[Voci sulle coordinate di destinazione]
──────────

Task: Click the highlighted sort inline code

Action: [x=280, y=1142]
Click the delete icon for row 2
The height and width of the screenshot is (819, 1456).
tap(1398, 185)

──────────

Consegna:
Filtra il materiale qui sopra e riporta ogni riga che contiene la parola "Click", tenendo conto di maiuscole e minuscole.

Soluzione:
Task: Click the highlighted sort inline code
Click the delete icon for row 2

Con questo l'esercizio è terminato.